Stored data
..............................

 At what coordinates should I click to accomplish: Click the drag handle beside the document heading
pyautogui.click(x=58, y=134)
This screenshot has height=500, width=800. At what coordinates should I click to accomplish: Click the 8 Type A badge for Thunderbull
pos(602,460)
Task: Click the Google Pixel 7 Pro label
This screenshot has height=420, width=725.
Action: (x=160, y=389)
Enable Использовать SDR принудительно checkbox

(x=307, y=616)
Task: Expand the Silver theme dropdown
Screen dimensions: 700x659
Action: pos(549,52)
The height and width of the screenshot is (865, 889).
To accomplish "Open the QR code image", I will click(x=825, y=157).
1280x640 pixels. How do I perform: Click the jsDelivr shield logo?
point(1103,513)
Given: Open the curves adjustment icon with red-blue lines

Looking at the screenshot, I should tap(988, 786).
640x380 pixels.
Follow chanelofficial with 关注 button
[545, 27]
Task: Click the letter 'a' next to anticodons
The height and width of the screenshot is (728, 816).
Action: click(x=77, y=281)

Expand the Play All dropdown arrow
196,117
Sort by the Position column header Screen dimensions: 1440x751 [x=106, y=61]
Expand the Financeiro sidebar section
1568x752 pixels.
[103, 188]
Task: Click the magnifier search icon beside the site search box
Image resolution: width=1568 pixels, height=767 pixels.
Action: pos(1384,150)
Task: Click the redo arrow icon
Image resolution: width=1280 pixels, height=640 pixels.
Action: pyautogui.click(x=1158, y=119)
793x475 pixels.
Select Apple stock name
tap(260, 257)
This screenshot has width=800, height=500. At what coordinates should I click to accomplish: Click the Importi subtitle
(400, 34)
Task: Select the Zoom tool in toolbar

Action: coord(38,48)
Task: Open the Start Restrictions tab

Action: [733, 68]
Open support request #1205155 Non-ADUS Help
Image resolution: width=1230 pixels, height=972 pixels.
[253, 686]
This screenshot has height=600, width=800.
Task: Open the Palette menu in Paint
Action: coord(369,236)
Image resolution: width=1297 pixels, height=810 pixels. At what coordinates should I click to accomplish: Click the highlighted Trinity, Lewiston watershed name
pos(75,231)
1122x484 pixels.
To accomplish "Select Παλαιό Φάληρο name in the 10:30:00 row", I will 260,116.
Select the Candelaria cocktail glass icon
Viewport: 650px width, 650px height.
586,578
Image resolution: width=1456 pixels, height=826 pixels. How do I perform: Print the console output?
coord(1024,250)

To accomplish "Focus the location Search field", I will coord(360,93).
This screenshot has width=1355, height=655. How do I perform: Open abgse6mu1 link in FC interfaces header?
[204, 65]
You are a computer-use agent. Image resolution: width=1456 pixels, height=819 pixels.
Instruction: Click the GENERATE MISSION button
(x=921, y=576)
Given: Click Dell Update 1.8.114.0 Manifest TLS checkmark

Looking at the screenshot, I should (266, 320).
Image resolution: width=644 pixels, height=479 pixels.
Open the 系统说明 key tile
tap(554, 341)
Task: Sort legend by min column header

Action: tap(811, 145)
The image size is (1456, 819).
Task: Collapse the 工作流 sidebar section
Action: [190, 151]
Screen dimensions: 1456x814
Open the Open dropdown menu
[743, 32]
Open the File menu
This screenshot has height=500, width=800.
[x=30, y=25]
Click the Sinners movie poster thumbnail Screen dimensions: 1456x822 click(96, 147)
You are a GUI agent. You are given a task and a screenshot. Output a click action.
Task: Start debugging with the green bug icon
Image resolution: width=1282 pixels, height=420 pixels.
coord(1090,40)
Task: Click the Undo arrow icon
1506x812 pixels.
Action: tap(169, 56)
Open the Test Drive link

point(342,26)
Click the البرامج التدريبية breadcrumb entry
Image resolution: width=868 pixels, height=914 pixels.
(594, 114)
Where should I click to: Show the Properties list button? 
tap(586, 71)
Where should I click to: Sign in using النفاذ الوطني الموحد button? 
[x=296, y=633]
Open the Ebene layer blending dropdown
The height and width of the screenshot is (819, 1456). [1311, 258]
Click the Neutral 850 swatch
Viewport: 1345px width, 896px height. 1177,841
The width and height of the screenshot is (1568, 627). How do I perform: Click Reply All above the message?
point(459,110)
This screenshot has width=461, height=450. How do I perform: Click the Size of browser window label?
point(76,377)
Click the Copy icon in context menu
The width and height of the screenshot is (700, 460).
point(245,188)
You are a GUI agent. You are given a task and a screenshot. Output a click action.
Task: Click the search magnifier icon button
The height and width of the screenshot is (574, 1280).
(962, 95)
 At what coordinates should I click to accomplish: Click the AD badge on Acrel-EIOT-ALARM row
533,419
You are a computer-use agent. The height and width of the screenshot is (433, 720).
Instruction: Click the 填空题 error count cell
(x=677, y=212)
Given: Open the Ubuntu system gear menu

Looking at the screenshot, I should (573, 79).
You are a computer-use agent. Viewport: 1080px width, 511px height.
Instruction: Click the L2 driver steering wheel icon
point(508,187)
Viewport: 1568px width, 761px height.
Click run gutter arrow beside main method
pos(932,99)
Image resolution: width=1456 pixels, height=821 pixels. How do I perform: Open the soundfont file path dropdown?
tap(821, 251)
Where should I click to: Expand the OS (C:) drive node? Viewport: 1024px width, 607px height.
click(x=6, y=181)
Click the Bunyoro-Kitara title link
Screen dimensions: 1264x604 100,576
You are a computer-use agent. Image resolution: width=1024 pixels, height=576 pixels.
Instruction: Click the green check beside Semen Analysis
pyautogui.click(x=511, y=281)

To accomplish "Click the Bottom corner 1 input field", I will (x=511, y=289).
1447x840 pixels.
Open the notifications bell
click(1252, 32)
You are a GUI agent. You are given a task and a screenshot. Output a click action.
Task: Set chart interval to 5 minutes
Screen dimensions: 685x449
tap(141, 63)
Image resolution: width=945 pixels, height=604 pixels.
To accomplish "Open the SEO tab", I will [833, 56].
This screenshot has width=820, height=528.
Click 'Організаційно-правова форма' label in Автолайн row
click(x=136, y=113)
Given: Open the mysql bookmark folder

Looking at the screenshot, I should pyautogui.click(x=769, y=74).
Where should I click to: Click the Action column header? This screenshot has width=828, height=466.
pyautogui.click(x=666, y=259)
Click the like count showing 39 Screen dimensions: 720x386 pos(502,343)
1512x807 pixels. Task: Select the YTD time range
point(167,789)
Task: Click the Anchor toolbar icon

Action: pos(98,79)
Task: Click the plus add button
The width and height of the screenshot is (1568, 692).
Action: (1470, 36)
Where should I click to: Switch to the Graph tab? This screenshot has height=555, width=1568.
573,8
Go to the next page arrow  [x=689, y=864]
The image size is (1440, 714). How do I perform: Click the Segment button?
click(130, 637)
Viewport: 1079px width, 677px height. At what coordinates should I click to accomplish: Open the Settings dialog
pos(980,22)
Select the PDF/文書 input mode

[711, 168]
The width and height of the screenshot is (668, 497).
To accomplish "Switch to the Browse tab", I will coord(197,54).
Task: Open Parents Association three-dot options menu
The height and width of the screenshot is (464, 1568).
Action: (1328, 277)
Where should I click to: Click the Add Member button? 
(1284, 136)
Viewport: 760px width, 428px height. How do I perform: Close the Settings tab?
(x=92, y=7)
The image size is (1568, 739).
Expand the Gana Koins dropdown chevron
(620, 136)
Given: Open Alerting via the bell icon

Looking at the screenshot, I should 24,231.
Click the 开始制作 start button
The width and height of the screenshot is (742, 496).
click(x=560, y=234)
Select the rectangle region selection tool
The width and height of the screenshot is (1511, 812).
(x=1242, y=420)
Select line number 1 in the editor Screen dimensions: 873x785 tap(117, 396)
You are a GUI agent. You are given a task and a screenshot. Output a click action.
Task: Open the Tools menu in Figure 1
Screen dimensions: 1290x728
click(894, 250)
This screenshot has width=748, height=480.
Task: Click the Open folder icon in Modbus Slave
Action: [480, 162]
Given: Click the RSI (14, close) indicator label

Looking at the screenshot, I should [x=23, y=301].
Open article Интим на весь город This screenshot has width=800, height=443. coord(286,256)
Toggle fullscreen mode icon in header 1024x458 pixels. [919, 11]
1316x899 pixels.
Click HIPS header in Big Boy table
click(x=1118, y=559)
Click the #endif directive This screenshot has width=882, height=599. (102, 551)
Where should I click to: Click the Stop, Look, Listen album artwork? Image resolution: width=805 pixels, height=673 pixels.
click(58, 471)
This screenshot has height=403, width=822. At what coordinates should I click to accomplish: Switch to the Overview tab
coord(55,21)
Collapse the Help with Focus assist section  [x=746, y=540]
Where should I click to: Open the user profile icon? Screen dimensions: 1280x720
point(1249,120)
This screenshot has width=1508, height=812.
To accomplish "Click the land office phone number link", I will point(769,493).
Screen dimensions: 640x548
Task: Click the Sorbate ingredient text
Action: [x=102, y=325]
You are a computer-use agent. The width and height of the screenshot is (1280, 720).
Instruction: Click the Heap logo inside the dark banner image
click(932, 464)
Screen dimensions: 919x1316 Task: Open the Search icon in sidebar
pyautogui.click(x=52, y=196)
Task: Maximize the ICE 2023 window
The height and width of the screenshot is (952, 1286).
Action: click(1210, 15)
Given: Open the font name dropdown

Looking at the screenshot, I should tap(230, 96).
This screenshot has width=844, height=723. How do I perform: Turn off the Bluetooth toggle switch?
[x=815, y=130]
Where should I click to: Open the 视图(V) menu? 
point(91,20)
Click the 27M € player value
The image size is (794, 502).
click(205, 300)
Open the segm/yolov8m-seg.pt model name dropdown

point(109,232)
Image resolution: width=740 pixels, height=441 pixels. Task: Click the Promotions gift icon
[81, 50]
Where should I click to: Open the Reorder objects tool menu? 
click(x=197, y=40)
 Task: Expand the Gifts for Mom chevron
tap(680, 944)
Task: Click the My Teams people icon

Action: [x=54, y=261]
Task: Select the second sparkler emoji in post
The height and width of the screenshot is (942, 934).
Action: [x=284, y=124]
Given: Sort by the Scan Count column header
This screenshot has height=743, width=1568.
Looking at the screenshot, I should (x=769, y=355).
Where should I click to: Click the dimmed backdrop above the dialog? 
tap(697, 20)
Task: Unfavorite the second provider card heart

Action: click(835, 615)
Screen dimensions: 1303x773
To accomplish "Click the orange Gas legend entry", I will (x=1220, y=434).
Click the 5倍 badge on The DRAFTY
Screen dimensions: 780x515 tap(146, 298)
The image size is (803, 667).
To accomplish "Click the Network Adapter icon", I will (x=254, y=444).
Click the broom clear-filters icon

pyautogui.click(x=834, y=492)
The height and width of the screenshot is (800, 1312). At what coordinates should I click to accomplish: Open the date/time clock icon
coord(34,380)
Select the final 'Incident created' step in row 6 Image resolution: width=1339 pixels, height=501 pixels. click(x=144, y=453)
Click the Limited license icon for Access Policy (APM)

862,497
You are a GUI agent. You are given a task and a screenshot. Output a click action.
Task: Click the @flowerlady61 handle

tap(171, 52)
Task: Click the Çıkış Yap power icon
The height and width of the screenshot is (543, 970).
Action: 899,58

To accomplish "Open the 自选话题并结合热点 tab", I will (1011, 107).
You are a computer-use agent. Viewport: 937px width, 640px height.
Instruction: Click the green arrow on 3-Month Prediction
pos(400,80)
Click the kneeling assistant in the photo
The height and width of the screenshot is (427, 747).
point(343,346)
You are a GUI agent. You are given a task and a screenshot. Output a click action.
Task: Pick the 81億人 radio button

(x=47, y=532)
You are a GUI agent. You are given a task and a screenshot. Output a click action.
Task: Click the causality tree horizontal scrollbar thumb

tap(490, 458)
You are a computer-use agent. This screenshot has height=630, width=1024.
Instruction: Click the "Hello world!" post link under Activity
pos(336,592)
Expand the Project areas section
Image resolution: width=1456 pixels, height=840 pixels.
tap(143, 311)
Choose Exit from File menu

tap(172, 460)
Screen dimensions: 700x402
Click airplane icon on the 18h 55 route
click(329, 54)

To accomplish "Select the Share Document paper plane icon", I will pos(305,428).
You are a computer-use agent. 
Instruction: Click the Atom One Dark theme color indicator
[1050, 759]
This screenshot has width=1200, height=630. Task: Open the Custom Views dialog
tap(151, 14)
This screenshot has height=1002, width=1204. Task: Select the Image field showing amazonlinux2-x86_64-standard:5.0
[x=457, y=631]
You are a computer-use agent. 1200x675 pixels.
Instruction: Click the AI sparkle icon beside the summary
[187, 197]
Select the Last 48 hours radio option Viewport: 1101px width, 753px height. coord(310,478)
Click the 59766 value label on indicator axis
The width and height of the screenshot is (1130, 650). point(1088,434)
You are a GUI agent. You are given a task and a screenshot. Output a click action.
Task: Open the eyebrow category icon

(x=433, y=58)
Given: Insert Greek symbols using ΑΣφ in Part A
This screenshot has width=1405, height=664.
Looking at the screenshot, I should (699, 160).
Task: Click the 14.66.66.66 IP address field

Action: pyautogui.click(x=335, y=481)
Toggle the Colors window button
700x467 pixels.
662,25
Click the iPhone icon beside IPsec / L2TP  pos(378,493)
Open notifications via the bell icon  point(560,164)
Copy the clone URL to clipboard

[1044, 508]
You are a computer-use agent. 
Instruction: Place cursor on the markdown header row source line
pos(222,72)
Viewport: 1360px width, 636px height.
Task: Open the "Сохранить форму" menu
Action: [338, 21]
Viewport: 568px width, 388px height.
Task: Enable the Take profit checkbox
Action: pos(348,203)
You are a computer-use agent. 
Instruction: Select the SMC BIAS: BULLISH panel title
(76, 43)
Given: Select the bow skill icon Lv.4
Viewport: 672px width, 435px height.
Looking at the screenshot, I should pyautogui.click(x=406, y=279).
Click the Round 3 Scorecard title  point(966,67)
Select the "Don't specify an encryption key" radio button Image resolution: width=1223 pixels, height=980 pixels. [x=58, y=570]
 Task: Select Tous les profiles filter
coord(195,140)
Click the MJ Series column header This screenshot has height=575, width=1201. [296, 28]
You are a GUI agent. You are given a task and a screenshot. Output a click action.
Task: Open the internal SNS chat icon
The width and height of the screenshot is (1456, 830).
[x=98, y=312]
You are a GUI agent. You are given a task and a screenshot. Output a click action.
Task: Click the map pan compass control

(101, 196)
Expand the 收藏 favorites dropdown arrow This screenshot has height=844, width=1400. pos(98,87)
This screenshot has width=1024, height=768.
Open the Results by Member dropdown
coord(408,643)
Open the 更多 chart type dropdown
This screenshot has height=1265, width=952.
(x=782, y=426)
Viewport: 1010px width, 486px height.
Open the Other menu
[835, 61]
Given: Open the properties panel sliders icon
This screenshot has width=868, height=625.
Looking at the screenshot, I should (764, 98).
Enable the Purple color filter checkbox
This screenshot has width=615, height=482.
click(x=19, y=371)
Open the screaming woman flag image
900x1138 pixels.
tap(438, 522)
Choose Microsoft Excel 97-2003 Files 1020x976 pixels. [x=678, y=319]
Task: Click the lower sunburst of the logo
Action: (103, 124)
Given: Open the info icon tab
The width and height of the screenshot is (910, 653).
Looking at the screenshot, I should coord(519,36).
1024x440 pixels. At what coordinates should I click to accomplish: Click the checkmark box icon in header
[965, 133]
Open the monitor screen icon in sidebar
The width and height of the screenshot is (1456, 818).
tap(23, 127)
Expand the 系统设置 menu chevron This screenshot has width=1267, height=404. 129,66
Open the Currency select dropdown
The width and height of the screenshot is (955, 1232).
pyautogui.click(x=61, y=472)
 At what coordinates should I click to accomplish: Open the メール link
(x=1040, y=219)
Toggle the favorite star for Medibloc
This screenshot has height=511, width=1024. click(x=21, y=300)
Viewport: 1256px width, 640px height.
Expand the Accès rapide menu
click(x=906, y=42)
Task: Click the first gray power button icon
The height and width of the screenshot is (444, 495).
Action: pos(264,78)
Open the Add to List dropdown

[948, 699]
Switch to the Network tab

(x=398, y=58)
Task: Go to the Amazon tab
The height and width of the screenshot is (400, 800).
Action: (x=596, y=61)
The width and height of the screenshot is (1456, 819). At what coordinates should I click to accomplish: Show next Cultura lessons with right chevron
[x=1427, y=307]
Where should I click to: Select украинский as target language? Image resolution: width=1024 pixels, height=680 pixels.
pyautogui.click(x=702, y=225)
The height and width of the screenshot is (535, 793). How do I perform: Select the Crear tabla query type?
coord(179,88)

..............................

Output everything in the listing above from the line containing "Toggle the favorite star for Medibloc" down to the line containing "(x=398, y=58)", both included, reproducing those lines exactly.

Written answer:
Toggle the favorite star for Medibloc
This screenshot has height=511, width=1024. click(x=21, y=300)
Viewport: 1256px width, 640px height.
Expand the Accès rapide menu
click(x=906, y=42)
Task: Click the first gray power button icon
The height and width of the screenshot is (444, 495).
Action: pos(264,78)
Open the Add to List dropdown

[948, 699]
Switch to the Network tab

(x=398, y=58)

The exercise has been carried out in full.